For electrolyte leakage experiments, plants were grown for two weeks under SD conditions and then for four weeks under LD conditions at 200 µmol m−2 s−1 and 20 °C during the day, 18 °C during the night (non-acclimated plants). For cold acclimation, plants were transferred to a cold chamber and cultivated under LD (90 µmol m−2 s−1) at 4 °C for additional 14 days.

RNA analysis

Total RNA was extracted from tissues using the NucleoSpin RNA Plant Kit (Macherey & Nagel, Düren, Germany) according to the manufacturer’s instructions, including an on-column DNase digestion. As a control, quantitative real-time PCR (qRT-PCR) measurements using intron-specific primers for AT5G65080 were performed to confirm the absence of genomic DNA contamination (Zuther et al. 2012). For RT-PCR, 500 ng RNA were reverse transcribed using the QIAGEN OneStep RT-PCR Kit according to the manufacturer’s information (Qiagen, Hilden, Germany). The sequences of primers were as follows: Actin2-F, 5′-TACAACGAGCTTCGTGTTGC-3′; Actin2-R, 5′-GATTGATCCTCCGATCCAGA-3′; ERF102-F, 5′-CTGCACTTTGGTTCATCGAG-3′; ERF102-R, 5′-GAGATAACGGCGACAGAAGC-3′. For qRT-PCR analyses, 1 µg RNA was transcribed into cDNA by SuperScript III Reverse Transcriptase (Invitrogen) according to the manufacturer’s instructions using a combination of oligo(dT) primers and random hexamers. qRT-PCR analyses were performed as previously described by Bolt et al. (2017). Four biological replicates were used and each qRT-PCR experiment was performed twice. In all cases both experiments yielded similar results and one result is shown exemplarily.

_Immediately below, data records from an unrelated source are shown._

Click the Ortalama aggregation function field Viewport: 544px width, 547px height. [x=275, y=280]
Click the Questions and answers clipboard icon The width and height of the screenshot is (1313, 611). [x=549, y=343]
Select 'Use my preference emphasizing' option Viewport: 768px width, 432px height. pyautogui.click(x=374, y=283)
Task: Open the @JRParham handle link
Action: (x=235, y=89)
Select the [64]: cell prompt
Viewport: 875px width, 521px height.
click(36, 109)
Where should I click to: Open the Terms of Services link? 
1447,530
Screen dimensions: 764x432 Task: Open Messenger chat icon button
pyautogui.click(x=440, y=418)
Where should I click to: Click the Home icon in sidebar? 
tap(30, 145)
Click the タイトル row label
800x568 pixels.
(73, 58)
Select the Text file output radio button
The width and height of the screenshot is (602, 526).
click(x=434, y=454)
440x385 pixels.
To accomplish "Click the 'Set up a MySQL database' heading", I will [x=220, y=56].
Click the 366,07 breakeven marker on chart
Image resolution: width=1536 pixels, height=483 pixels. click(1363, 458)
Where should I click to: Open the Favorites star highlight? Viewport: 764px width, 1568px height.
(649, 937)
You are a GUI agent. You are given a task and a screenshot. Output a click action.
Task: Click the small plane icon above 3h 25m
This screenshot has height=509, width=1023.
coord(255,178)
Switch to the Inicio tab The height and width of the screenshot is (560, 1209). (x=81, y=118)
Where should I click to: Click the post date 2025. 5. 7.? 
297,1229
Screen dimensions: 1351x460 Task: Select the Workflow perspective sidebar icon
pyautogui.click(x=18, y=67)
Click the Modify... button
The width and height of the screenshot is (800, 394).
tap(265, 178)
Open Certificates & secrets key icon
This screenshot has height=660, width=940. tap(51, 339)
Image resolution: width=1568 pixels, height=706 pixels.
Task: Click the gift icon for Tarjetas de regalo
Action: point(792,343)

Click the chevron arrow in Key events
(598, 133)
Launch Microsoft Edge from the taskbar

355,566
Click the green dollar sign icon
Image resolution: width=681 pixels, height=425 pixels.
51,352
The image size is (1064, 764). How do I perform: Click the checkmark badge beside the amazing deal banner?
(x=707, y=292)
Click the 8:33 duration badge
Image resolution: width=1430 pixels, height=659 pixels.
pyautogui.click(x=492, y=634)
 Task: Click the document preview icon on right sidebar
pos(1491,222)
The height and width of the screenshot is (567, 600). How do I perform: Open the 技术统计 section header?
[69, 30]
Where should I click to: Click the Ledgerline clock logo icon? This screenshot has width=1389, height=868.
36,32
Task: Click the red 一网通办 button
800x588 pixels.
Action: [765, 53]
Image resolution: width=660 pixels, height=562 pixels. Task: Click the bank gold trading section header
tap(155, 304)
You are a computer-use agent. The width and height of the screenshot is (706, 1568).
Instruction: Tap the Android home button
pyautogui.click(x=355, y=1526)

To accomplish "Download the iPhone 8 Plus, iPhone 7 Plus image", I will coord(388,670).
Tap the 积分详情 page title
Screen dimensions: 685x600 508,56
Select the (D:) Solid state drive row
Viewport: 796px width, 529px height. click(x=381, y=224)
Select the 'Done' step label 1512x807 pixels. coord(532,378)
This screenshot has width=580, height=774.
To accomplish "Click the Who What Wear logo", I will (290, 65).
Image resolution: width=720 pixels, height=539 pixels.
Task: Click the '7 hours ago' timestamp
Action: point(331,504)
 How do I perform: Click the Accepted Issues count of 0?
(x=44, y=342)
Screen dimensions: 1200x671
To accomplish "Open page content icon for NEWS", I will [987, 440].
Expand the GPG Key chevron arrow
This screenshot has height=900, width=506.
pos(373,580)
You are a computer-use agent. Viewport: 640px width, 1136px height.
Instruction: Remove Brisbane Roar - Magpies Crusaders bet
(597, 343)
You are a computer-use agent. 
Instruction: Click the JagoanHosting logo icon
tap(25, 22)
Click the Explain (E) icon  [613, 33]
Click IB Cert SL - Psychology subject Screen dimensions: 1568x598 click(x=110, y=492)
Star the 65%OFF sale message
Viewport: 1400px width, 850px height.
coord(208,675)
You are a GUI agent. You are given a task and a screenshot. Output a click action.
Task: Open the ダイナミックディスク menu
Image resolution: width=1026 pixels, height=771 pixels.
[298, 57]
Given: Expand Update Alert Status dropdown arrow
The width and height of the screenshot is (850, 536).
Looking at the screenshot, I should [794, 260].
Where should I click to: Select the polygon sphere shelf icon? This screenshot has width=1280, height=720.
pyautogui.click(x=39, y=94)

GUS staining and microscopy

Histochemical analysis to detect GUS reporter enzyme activity was performed as described by Jefferson et al. (1987) with some modifications as described by Bolt et al. (2017). GUS analyses were carried out with two or three independent pERF:GUS lines for each of the constructs and identical expression patterns were seen. The histochemical analyses were repeated several times with plants of different age.

Promoter sequence analysis

Analysis of the ERF102 to ERF105 promoters for the presence of cis-acting regulatory elements (CAREs) was carried out using the PLACE website (; Higo et al. 1998). The MotifMapper of the TOUCAN2 workbench (Aerts et al. 2005) was used to determine the frequency of CAREs in 2 kb of the ERF102 to ERF105 promoters (pERF102 to pERF105).

Transient gene expression in Nicotiana benthamiana and confocal laser scanning microscopy

Subcellular localisation of GFP fused to ERF proteins was done in leaves of 6-week-old N. benthamiana according to Sparkes et al. (2006) with the equipment described by Bolt et al. (2017).

Electrolyte leakage

Electrolyte leakage was determined with detached leaves over a temperature range from − 1 to − 16 °C for non-acclimated plants and from − 2 to − 22 °C for cold acclimated plants, cooled at a rate of 4 °C h−1 as described by detail in Rohde et al. (2004) and Thalhammer et al. (2014). Four technical replicates were analysed for each temperature point, and for each of these replicates leaves from three different plants were pooled. The temperature of 50% electrolyte leakage (LT50) was calculated as the log EC50 value of sigmoidal curves fitted to the leakage values using the software GraphPad Prism3 (GraphPad Software, Inc., La Jolla, USA).

Statistical analyses

Every experiment was conducted at least twice. Figures show data of a single experiment that is representative of two or three experiments showing similar results. Data are presented as the mean ± standard error. Statistical analyses were performed using SAS or GraphPad Instat Software (one-way ANOVA or two-way repeated measures ANOVA with Tukey’s post hoc test). Normality and homogeneity of variance were tested using the Shapiro–Wilk and Levene tests (Neter et al. 1996). In order to meet the assumptions, data sets were transformed using log or square-root transformation. If assumptions were not met, a nonparametric Kruskal–Wallis test was carried out followed by a Mann–Whitney test to perform a pairwise comparison.